■ Task prompt
Render the lines of the items from the line with "What do you see at coordinates (356, 669)" to the line with "center [606, 308].", both included, as a JSON list of strings with one string per line and blank lines skipped.

■ Data to examine
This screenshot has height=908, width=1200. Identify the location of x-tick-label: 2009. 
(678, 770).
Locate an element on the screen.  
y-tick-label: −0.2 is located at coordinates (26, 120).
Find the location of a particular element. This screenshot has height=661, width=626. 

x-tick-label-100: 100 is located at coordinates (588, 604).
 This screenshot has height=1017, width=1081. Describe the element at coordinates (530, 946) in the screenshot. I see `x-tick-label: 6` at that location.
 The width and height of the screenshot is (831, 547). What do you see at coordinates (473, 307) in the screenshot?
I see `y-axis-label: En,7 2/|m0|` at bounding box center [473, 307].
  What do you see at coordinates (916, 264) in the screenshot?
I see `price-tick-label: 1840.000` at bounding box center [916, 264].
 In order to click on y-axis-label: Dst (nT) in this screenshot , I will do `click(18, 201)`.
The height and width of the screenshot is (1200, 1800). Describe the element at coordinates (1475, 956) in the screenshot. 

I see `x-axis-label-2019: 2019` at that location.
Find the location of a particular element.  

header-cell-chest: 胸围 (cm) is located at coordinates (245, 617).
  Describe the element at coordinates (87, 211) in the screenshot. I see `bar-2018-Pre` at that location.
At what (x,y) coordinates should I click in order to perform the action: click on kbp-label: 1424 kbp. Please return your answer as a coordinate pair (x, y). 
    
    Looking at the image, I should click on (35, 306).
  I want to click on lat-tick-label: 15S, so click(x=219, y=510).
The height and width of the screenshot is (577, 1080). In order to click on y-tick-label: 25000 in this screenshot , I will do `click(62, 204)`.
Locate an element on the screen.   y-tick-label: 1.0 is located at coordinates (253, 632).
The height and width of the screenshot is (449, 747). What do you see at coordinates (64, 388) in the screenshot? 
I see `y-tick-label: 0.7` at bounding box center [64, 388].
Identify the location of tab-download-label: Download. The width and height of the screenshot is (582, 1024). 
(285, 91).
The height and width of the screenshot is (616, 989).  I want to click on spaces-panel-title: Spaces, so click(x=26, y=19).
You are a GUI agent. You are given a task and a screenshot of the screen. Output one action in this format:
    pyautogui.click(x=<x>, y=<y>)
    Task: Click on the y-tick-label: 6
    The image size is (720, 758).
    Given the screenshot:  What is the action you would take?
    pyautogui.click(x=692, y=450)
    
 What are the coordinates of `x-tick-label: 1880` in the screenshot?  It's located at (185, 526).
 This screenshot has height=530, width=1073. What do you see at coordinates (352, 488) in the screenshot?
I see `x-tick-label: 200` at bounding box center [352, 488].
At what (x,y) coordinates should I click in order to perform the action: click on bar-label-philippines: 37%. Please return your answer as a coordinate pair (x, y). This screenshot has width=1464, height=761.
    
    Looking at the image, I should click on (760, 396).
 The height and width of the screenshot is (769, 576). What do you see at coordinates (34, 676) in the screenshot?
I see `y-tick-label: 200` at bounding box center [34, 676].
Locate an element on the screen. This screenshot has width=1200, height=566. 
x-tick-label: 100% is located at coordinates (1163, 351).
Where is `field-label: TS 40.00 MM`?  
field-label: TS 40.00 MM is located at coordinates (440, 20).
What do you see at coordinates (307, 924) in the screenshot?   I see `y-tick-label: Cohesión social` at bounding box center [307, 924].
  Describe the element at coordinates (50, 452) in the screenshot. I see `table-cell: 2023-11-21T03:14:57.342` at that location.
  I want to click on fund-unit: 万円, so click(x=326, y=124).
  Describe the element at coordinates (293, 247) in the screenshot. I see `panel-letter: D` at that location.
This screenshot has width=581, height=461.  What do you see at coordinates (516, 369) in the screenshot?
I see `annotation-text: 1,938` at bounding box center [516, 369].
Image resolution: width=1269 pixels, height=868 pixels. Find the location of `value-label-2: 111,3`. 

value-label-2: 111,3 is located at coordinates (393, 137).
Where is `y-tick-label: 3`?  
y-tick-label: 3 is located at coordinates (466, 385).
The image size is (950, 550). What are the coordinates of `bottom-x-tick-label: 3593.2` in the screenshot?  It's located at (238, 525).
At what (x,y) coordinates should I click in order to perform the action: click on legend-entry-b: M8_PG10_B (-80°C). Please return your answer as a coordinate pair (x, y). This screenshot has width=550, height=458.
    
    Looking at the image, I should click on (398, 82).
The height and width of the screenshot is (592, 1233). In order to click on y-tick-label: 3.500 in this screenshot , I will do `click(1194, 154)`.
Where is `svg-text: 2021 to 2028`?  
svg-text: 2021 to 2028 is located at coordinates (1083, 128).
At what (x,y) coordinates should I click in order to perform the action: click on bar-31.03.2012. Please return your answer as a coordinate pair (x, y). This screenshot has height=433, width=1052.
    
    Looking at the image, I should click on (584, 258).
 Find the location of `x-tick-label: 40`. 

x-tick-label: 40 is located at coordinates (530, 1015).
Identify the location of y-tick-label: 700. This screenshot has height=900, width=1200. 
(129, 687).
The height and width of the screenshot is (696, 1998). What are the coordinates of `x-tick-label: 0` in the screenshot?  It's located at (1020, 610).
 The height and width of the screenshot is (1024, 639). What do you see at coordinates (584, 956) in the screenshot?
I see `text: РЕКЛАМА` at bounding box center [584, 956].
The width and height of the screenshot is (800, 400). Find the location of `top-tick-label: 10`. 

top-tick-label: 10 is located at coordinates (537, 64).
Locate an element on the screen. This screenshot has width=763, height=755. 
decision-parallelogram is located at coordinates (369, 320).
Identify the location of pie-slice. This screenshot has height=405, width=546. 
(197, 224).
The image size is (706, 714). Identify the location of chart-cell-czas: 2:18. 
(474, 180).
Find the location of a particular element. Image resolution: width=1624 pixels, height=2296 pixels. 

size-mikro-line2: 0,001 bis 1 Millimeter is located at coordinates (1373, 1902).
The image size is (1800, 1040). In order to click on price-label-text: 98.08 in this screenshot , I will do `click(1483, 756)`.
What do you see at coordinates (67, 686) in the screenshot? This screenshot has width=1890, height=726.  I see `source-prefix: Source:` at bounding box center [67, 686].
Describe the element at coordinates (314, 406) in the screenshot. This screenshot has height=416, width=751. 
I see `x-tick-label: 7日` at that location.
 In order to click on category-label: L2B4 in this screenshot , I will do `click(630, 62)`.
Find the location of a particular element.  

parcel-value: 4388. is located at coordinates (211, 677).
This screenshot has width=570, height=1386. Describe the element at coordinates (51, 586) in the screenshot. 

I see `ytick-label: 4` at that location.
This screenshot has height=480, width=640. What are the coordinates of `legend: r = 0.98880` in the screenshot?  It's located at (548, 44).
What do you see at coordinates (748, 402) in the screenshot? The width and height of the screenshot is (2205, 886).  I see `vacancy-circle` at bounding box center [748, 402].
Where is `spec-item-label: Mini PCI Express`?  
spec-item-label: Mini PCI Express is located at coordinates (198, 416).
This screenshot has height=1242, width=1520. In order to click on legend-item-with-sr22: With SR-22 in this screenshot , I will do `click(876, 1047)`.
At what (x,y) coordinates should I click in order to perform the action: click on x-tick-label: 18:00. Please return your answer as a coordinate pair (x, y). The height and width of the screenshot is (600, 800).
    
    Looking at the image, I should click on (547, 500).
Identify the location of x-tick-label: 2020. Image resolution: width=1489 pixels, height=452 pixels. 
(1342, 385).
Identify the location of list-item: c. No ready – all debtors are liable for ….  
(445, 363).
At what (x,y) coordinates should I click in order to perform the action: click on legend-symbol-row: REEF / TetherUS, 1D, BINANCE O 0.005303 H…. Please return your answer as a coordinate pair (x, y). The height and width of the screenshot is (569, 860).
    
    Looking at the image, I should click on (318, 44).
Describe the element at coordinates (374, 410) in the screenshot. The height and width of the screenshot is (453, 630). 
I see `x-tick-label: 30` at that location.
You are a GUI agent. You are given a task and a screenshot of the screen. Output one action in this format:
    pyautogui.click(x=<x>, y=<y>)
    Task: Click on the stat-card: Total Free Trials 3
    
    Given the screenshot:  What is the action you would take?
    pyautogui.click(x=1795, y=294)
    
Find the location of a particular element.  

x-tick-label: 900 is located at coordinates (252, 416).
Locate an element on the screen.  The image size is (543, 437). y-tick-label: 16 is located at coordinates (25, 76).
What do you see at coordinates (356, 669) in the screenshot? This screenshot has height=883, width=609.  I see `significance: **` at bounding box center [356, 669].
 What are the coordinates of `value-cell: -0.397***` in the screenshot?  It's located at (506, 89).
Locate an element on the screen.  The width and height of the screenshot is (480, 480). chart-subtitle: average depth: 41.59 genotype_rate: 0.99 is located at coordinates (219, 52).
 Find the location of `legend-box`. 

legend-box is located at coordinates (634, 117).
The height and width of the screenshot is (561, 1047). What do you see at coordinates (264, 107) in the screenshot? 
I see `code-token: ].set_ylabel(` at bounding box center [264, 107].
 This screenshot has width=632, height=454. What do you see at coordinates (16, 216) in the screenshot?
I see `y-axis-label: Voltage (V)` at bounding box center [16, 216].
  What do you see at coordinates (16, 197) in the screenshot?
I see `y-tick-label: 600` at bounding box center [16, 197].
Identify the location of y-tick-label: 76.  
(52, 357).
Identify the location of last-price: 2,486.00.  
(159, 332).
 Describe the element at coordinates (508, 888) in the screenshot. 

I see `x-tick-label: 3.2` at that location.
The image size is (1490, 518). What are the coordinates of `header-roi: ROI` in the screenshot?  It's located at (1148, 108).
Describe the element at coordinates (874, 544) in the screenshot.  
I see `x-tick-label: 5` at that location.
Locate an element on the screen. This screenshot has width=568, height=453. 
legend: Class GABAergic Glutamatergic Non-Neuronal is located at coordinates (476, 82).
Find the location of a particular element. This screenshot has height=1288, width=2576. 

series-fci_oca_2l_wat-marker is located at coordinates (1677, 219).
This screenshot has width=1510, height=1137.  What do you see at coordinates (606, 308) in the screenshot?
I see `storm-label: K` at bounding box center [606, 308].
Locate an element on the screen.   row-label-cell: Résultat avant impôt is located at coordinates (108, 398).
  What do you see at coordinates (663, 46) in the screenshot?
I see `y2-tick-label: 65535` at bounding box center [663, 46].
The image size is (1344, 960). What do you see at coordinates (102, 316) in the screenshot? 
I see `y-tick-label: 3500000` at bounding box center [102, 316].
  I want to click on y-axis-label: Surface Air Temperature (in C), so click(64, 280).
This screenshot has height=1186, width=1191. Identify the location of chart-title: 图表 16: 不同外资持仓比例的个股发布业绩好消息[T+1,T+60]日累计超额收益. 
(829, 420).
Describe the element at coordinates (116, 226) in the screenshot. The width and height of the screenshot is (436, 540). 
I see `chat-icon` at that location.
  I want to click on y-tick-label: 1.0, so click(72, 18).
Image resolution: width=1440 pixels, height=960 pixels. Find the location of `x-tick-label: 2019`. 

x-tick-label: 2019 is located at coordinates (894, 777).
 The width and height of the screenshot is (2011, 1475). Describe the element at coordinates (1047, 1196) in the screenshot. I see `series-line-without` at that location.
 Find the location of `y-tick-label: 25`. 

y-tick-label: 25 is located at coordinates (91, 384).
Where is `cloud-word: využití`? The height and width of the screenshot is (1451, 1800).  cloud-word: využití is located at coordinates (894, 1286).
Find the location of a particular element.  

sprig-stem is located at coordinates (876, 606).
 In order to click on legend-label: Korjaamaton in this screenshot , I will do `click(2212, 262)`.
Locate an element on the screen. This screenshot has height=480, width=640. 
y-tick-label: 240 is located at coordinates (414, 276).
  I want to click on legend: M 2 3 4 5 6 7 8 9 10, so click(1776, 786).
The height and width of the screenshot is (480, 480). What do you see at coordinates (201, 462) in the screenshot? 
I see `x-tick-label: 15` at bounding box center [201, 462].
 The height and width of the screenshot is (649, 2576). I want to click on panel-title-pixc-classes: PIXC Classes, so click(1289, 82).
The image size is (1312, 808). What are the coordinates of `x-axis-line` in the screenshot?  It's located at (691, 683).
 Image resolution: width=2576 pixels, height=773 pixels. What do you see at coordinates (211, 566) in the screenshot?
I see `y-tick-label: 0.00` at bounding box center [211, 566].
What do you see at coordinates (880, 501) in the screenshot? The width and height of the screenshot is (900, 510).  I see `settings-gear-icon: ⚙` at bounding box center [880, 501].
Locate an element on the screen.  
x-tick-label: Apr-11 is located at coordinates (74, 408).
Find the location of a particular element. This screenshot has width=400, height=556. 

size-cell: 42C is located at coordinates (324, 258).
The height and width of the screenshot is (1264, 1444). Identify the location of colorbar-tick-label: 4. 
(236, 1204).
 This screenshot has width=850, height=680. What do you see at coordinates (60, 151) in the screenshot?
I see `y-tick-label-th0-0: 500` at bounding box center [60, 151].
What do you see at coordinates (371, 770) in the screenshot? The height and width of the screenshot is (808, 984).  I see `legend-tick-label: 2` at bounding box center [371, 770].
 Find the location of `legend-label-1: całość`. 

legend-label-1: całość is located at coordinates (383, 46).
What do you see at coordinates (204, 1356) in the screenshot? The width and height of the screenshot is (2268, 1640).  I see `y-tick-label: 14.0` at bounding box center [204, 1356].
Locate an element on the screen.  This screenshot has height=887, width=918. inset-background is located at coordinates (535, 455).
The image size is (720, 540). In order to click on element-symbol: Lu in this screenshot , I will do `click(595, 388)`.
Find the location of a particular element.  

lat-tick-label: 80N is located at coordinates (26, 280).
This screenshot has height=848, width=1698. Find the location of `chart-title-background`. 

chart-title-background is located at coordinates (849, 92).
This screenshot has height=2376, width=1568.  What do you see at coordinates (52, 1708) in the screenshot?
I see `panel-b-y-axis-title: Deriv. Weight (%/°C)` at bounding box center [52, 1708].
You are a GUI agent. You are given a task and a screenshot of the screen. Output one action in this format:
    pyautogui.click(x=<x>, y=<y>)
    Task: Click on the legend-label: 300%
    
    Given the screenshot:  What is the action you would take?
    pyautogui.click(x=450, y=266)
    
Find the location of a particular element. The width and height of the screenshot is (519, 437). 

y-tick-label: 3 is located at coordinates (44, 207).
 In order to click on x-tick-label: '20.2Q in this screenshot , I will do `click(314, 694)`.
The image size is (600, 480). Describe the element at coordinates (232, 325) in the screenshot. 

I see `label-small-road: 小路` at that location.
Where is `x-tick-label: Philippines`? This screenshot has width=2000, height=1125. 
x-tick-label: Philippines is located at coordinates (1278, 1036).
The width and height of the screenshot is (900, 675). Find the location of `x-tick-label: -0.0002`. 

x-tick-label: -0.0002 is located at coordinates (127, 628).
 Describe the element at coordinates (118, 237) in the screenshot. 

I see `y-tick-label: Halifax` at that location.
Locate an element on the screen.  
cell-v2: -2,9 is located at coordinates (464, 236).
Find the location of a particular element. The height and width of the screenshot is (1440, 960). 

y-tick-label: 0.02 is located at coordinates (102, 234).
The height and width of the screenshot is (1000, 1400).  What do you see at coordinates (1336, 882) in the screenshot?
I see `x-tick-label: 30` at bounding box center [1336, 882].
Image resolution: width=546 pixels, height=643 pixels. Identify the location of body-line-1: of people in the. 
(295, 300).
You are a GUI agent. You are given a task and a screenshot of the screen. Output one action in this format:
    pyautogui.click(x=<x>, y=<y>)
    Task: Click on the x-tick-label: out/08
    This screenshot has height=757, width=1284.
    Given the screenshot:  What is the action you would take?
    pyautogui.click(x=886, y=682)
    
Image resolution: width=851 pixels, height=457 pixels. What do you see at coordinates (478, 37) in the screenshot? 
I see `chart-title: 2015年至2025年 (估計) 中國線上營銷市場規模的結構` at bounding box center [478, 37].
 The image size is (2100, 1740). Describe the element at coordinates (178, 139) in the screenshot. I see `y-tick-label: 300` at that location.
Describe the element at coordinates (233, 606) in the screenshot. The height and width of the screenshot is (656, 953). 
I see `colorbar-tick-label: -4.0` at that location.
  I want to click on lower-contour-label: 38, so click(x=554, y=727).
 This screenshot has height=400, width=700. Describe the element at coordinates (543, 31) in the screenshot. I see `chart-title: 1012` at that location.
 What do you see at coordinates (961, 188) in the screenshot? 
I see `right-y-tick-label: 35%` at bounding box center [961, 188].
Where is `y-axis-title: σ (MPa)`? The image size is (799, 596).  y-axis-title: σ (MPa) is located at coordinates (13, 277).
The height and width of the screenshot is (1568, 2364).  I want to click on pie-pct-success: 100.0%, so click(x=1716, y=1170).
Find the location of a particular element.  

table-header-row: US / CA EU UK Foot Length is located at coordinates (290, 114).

■ Finished exercise
[
  "What do you see at coordinates (356, 669) in the screenshot? This screenshot has height=883, width=609.  I see `significance: **` at bounding box center [356, 669].",
  " What are the coordinates of `value-cell: -0.397***` in the screenshot?  It's located at (506, 89).",
  "Locate an element on the screen.  The width and height of the screenshot is (480, 480). chart-subtitle: average depth: 41.59 genotype_rate: 0.99 is located at coordinates (219, 52).",
  " Find the location of `legend-box`. ",
  "legend-box is located at coordinates (634, 117).",
  "The height and width of the screenshot is (561, 1047). What do you see at coordinates (264, 107) in the screenshot? ",
  "I see `code-token: ].set_ylabel(` at bounding box center [264, 107].",
  " This screenshot has width=632, height=454. What do you see at coordinates (16, 216) in the screenshot?",
  "I see `y-axis-label: Voltage (V)` at bounding box center [16, 216].",
  "  What do you see at coordinates (16, 197) in the screenshot?",
  "I see `y-tick-label: 600` at bounding box center [16, 197].",
  "Identify the location of y-tick-label: 76.  ",
  "(52, 357).",
  "Identify the location of last-price: 2,486.00.  ",
  "(159, 332).",
  " Describe the element at coordinates (508, 888) in the screenshot. ",
  "I see `x-tick-label: 3.2` at that location.",
  "The image size is (1490, 518). What are the coordinates of `header-roi: ROI` in the screenshot?  It's located at (1148, 108).",
  "Describe the element at coordinates (874, 544) in the screenshot.  ",
  "I see `x-tick-label: 5` at that location.",
  "Locate an element on the screen. This screenshot has width=568, height=453. ",
  "legend: Class GABAergic Glutamatergic Non-Neuronal is located at coordinates (476, 82).",
  "Find the location of a particular element. This screenshot has height=1288, width=2576. ",
  "series-fci_oca_2l_wat-marker is located at coordinates (1677, 219).",
  "This screenshot has width=1510, height=1137.  What do you see at coordinates (606, 308) in the screenshot?",
  "I see `storm-label: K` at bounding box center [606, 308]."
]